A lot of folks are speculating about the reasons for Senator Trent Lott's resignation. MSNBC's Keith Olbermann had his usual interesting take on the subject.
Most commentators have focused on changes in lobbying laws or Lott's loss of power under the flailing GOP. Some have even suggested the good senator simply needs to make more cash than his lowly Congressional gig brings home. And some have said, "Hey, lots of Republicans are retiring. It's just a trend."
Well, I don't think most of the retiring folks just got re-elected last year. I don't think most of them hold a safe seat of power till 2012, as Lott does.
So the Legal Schnauzer was just sitting here, ears alert, wondering: What if Trent Lott's resignation has something to do with the Paul Minor case in Mississippi? The Minor case has been the subject of a 25-part series here at our humble blog. (Gee, 25 parts? We must care about this case.)
I decided to turn to the much trusted Scott Horton at Harper's.org. And what to my wandering eyes did appear? This most intriguing post, noting that Horton's sources say FBI agents currently are raiding the law office of Mississippi attorney Richard "Dickie" Scruggs, who is Lott's brother-in-law.
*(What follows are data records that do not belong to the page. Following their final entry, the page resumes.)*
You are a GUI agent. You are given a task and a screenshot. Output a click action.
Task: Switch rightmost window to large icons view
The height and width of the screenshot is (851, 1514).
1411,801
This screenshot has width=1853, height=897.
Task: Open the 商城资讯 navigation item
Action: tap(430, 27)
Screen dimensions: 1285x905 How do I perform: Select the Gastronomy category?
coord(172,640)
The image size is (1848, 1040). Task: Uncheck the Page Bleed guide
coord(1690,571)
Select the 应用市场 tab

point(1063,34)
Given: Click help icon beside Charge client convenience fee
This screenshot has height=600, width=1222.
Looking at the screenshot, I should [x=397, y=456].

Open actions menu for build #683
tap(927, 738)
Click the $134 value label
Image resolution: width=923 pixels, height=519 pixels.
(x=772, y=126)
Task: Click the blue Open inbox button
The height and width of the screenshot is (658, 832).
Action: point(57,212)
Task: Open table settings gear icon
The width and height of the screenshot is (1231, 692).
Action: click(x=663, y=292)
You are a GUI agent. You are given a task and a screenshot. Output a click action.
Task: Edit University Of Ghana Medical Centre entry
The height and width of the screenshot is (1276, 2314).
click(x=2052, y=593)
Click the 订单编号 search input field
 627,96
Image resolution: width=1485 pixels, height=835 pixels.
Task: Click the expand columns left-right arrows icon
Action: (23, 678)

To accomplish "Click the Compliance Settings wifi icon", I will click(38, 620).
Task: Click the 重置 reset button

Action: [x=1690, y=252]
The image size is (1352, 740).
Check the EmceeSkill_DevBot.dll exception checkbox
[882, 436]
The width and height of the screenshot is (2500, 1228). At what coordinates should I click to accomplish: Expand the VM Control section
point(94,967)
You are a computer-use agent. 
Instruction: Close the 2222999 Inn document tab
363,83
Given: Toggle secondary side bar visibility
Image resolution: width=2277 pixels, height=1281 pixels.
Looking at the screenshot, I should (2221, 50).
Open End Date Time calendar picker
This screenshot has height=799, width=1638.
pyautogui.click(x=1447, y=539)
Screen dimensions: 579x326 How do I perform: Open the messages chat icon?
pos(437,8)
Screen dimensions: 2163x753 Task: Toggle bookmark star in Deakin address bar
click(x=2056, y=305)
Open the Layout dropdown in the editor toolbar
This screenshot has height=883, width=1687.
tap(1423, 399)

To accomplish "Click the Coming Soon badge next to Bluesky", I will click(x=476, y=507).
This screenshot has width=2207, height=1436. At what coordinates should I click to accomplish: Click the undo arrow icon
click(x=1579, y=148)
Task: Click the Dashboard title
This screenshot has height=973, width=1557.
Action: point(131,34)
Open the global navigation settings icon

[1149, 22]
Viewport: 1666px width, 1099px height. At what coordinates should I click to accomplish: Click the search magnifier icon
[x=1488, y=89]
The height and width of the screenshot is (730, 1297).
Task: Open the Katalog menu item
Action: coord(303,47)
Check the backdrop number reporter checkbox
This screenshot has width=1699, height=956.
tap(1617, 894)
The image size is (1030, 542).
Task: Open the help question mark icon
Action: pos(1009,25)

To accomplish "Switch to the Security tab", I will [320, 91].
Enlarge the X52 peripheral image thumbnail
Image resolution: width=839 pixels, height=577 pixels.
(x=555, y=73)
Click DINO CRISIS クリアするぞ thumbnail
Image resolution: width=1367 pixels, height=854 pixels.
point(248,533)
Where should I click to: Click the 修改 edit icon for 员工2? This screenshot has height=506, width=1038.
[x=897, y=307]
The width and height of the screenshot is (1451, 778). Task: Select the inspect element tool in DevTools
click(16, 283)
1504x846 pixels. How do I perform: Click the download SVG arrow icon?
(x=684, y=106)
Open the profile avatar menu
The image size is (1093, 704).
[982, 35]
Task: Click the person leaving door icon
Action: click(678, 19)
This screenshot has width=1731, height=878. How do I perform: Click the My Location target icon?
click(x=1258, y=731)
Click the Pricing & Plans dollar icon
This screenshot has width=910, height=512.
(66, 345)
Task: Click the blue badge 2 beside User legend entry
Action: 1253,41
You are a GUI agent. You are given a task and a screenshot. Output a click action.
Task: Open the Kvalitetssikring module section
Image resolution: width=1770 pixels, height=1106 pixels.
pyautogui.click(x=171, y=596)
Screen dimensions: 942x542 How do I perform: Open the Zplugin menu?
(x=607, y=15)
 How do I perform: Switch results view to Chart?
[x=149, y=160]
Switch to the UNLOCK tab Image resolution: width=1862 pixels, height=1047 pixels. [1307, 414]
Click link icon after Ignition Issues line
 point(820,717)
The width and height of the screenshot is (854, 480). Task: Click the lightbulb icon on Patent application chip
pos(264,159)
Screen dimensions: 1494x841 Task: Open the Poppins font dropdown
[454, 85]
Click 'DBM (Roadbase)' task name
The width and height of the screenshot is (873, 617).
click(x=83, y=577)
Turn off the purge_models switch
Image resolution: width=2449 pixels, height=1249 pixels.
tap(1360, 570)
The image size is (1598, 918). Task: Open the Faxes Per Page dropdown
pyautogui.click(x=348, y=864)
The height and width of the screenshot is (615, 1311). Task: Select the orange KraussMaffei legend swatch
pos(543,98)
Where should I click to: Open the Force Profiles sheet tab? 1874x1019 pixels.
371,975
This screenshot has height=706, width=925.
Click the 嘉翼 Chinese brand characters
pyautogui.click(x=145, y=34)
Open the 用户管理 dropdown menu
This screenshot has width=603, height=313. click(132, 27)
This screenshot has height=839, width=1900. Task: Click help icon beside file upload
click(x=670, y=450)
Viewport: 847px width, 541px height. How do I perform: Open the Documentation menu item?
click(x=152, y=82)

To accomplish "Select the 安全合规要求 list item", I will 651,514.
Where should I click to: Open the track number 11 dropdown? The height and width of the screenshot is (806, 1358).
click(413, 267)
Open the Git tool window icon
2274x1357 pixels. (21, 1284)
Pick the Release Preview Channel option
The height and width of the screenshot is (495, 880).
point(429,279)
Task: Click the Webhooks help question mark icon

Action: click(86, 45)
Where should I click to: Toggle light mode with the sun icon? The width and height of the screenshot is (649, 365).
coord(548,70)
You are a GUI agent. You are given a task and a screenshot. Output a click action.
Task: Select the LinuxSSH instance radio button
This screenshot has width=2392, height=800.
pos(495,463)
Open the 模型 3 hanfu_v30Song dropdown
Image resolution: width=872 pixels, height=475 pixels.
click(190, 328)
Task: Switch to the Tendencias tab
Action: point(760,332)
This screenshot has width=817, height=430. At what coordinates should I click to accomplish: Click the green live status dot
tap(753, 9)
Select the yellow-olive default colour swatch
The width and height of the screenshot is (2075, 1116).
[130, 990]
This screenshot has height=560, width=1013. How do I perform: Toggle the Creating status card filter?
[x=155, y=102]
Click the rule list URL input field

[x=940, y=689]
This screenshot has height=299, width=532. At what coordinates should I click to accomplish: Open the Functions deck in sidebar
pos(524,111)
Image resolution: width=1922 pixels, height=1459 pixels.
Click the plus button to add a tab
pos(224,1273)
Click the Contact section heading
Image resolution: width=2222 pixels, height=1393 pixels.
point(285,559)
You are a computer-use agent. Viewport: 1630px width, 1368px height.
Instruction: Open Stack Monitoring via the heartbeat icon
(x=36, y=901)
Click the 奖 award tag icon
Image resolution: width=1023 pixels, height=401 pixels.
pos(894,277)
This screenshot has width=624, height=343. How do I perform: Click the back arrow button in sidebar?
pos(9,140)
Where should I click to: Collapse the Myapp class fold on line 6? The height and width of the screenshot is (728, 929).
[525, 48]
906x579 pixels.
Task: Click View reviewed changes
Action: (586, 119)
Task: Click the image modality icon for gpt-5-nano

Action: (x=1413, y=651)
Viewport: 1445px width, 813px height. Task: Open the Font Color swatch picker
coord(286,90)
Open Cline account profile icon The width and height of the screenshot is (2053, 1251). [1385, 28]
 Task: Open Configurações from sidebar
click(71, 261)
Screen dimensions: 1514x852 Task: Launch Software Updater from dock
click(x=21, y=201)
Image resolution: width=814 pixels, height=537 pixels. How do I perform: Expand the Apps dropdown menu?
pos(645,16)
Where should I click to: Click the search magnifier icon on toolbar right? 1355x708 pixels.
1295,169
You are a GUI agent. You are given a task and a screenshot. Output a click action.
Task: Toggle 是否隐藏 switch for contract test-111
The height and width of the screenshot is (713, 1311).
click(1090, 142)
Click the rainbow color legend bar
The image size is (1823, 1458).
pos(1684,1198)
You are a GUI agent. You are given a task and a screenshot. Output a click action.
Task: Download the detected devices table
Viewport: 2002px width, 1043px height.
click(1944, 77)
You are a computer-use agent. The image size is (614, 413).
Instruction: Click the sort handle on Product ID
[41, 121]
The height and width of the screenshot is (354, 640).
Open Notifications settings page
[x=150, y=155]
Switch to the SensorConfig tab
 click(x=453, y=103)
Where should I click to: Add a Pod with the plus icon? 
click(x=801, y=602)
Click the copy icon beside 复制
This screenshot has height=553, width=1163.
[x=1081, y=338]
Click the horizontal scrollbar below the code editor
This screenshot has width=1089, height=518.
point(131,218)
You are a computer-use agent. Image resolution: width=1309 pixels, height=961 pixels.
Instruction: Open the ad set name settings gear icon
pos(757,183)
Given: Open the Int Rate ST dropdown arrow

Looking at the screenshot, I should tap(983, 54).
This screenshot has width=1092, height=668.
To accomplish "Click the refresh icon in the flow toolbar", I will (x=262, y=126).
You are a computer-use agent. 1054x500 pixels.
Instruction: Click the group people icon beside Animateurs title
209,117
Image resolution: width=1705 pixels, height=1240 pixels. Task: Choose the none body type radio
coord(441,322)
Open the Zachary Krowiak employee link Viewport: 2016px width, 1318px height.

Scruggs, you may recall, joins Paul Minor as probably the two most successful trial lawyers in Mississippi. Both have made financial contributions to state judges, which are perfectly legal under Mississippi law. But Scruggs, who is Lott's relative and a major donor to Republicans, was never prosecuted. Minor, a major donor to Democrats and a thorn in the side of numerous corporations (tobacco, asbestos, oil), was prosecuted and convicted, along with "pro plaintiff" (read Democrat) judges Wes Teel and John Whitfield.
What's going on with the raid at Scruggs' office? Is he going to get nailed for committing crimes, just as Minor did?
I can only guess, but I don't think that's what is happening. Did Scruggs give financial help to state judges? Evidently, yes. Did he receive favorable rulings from said judges? Probably yes. But as we have noted in our "Mississippi Churning" series, that is not a crime. It is only a crime if Scruggs receives a ruling in his favor that is "corrupt" and "unlawful."
The lawsuits at the heart of the Minor case were decided correctly by the judges. The fact they were in Minor's "favor" is irrelevant under the law.
So my guess? I don't think Dickie Scruggs is a criminal any more than Paul Minor is a criminal. But could evidence at Scruggs' firm show that Trent Lott took steps to protect Scruggs while siccing federal investigators on Minor?
You never know with the Bush Justice Department. But that is the question that should be asked.
And we do have a new attorney general in Michael Mukasey. Perhaps he actually is interested in justice, unlike his predecessor, Alberto Gonzalez--who helped turn the Justice Department into a disgusting sewer.
Is Mukasey the guy to drain the swamp? We can hope. And if that's the case, I know the offices of several state judges in Alabama he needs to raid. I think I feel an e-mail coming.